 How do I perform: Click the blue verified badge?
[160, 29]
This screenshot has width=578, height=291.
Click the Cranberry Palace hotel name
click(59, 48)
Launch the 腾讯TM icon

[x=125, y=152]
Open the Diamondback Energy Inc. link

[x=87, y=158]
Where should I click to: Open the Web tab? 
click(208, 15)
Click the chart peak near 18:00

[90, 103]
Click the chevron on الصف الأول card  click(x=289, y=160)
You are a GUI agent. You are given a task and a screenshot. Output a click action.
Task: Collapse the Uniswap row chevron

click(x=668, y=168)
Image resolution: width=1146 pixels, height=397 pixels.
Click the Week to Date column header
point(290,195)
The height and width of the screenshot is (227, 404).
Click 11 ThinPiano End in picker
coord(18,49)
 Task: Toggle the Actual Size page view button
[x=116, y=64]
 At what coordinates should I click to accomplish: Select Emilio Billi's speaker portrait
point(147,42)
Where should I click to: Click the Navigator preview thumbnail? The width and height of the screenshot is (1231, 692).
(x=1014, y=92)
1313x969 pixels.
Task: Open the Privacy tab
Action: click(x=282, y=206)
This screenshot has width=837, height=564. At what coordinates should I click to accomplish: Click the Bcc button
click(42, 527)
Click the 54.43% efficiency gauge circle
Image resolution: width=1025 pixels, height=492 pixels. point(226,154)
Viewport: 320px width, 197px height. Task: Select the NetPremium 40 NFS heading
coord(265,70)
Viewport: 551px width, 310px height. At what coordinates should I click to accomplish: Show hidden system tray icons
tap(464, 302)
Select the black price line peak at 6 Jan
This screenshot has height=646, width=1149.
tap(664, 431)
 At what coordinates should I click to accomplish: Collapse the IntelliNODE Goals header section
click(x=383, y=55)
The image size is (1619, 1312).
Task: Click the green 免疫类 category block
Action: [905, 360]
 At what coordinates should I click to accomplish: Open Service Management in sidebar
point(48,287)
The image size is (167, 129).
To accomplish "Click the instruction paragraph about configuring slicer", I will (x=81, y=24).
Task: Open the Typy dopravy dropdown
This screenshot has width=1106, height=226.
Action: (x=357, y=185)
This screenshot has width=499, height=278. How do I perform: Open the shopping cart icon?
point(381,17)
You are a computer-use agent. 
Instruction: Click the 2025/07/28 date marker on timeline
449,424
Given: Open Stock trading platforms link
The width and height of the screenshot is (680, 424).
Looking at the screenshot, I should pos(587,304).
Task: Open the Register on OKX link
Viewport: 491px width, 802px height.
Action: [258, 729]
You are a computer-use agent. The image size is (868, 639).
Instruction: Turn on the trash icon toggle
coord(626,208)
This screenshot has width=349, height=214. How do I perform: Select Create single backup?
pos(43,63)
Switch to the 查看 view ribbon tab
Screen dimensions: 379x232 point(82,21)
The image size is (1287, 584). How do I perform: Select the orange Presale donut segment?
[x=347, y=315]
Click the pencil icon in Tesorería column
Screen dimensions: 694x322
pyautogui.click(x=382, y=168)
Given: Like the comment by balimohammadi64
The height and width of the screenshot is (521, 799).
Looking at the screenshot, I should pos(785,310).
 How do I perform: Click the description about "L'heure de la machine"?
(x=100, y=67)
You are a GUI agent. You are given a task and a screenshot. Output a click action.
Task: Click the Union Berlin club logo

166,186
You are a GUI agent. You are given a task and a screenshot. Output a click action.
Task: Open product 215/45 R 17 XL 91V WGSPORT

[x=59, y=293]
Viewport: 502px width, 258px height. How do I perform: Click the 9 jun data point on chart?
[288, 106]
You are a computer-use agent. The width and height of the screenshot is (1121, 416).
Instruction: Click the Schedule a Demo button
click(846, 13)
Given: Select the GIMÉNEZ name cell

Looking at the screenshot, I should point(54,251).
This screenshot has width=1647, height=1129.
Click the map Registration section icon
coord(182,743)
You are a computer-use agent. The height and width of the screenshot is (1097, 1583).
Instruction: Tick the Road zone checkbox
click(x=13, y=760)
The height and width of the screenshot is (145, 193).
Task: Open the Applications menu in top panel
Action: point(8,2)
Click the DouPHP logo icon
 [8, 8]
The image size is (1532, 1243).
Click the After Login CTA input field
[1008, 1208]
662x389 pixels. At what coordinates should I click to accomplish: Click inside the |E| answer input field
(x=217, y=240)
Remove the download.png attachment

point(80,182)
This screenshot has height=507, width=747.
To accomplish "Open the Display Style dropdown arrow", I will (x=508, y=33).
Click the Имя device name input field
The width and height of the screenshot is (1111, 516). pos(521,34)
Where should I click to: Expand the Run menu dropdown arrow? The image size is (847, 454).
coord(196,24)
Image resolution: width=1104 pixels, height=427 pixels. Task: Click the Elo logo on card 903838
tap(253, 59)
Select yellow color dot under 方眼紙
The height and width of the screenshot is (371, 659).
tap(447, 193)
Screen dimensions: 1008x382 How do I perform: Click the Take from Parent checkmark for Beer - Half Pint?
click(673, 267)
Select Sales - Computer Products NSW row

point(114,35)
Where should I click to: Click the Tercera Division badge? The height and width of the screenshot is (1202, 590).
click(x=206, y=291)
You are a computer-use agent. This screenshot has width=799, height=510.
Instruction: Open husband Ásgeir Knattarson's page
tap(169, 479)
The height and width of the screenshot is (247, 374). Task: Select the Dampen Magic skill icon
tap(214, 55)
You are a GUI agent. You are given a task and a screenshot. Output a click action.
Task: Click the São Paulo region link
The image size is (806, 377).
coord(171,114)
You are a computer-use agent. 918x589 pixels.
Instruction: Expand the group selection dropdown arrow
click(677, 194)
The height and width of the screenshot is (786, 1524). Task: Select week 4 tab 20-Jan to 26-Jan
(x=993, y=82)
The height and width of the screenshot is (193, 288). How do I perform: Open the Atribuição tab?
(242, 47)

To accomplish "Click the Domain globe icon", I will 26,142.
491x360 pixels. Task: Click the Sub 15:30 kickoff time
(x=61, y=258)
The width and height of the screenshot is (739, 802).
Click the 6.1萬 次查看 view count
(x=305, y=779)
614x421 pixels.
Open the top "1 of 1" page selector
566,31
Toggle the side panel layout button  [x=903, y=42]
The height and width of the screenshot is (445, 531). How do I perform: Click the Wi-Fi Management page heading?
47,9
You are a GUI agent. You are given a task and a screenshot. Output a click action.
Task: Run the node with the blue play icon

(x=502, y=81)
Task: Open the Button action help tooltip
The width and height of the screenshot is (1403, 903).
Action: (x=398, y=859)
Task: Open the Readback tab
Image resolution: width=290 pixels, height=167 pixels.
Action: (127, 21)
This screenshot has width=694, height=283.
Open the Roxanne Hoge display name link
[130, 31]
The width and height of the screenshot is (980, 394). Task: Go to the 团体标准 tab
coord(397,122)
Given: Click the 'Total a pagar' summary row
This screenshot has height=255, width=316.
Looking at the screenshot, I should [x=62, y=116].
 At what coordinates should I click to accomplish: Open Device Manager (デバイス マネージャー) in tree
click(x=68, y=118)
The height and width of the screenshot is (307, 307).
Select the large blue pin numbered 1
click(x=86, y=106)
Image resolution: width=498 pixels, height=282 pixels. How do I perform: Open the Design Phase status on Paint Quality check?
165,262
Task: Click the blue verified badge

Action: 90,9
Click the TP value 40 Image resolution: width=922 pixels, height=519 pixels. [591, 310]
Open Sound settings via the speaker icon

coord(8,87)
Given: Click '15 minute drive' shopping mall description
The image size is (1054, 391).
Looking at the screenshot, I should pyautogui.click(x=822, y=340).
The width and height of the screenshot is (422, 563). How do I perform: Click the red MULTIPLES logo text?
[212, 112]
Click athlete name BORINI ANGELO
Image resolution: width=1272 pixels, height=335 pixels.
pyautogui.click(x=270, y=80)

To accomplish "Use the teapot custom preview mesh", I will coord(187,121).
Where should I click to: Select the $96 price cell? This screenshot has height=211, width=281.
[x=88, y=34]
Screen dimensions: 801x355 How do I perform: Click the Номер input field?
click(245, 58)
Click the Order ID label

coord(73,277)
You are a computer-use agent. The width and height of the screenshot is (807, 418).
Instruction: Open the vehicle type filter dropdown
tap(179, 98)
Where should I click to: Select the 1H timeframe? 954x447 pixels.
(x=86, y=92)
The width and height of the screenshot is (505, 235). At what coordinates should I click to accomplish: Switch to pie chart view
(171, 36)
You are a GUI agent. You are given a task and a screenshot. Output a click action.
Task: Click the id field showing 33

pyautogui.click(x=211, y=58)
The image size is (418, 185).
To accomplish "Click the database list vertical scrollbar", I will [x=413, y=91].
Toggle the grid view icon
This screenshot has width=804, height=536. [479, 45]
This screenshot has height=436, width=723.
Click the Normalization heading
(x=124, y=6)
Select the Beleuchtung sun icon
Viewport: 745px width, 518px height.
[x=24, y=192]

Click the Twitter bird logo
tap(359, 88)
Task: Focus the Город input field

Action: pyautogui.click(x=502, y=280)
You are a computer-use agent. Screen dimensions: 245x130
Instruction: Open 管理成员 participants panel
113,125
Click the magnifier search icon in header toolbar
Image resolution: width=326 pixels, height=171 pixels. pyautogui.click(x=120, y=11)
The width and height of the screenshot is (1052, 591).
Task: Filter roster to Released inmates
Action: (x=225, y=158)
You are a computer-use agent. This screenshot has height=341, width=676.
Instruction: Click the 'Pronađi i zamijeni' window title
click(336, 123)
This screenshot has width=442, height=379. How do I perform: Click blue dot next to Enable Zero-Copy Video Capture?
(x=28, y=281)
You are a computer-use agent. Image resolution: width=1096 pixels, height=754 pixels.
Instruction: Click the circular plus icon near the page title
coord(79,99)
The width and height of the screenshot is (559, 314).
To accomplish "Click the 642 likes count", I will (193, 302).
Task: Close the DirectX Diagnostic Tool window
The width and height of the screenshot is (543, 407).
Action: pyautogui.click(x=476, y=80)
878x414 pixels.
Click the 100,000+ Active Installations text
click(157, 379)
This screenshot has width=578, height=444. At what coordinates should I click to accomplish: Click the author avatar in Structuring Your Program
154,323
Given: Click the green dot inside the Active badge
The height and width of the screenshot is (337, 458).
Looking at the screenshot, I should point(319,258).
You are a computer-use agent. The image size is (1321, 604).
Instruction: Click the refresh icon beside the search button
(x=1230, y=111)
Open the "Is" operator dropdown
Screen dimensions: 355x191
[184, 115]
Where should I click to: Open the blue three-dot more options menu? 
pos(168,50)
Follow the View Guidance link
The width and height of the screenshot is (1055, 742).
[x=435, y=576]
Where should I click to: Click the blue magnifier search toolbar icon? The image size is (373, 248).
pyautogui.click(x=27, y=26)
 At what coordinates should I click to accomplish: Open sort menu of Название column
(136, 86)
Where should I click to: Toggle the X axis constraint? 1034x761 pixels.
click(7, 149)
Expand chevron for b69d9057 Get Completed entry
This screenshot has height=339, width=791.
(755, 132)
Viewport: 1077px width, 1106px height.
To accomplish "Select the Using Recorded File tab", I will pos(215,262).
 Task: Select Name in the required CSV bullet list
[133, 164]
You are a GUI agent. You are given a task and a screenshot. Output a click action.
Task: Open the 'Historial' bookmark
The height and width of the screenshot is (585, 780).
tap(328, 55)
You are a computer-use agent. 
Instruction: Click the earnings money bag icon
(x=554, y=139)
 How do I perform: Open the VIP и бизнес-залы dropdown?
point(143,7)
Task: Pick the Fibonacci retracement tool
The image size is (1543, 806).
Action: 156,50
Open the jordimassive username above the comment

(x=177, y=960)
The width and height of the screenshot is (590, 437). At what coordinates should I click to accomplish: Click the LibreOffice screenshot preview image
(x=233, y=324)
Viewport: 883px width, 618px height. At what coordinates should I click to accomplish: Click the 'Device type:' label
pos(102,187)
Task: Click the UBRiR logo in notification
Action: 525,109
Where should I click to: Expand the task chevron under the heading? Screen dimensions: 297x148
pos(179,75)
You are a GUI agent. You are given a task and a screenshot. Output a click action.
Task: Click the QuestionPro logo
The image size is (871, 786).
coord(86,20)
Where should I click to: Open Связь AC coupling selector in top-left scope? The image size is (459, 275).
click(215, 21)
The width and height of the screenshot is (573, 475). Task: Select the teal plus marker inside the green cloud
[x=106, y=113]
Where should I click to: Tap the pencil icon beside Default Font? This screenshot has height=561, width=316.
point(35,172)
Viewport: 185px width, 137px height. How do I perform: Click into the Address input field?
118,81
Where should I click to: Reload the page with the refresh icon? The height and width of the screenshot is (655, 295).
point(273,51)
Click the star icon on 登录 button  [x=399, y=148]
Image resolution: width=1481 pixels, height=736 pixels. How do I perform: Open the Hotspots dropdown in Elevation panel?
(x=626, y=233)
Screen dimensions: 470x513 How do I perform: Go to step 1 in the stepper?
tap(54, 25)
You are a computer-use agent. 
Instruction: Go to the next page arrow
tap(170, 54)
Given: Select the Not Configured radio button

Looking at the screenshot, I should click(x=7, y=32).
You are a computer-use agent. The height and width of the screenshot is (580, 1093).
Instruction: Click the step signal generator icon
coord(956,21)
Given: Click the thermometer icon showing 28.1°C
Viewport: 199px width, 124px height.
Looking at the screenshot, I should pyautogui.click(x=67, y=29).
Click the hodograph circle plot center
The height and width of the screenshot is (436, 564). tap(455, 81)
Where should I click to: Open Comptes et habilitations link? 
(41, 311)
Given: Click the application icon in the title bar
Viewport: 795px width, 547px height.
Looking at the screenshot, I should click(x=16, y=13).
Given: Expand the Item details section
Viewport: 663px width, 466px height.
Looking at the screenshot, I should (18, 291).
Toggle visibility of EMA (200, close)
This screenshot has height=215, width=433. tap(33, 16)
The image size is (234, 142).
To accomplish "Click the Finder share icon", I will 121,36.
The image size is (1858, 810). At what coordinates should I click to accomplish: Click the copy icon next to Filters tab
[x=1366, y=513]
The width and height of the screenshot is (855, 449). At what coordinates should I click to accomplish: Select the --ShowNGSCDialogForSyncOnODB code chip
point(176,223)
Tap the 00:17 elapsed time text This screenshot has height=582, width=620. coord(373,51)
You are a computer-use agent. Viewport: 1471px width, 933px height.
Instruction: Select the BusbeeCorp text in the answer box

⁂

In the listing above, locate the line containing "This screenshot has width=1106, height=226." and the line containing "Task: Open the Register on OKX link". Transcribe those two lines and everything between them, exactly as written.

> Response to the exercise:
This screenshot has width=1106, height=226.
Action: (x=357, y=185)
This screenshot has width=499, height=278. How do I perform: Open the shopping cart icon?
point(381,17)
You are a computer-use agent. 
Instruction: Click the 2025/07/28 date marker on timeline
449,424
Given: Open Stock trading platforms link
The width and height of the screenshot is (680, 424).
Looking at the screenshot, I should pos(587,304).
Task: Open the Register on OKX link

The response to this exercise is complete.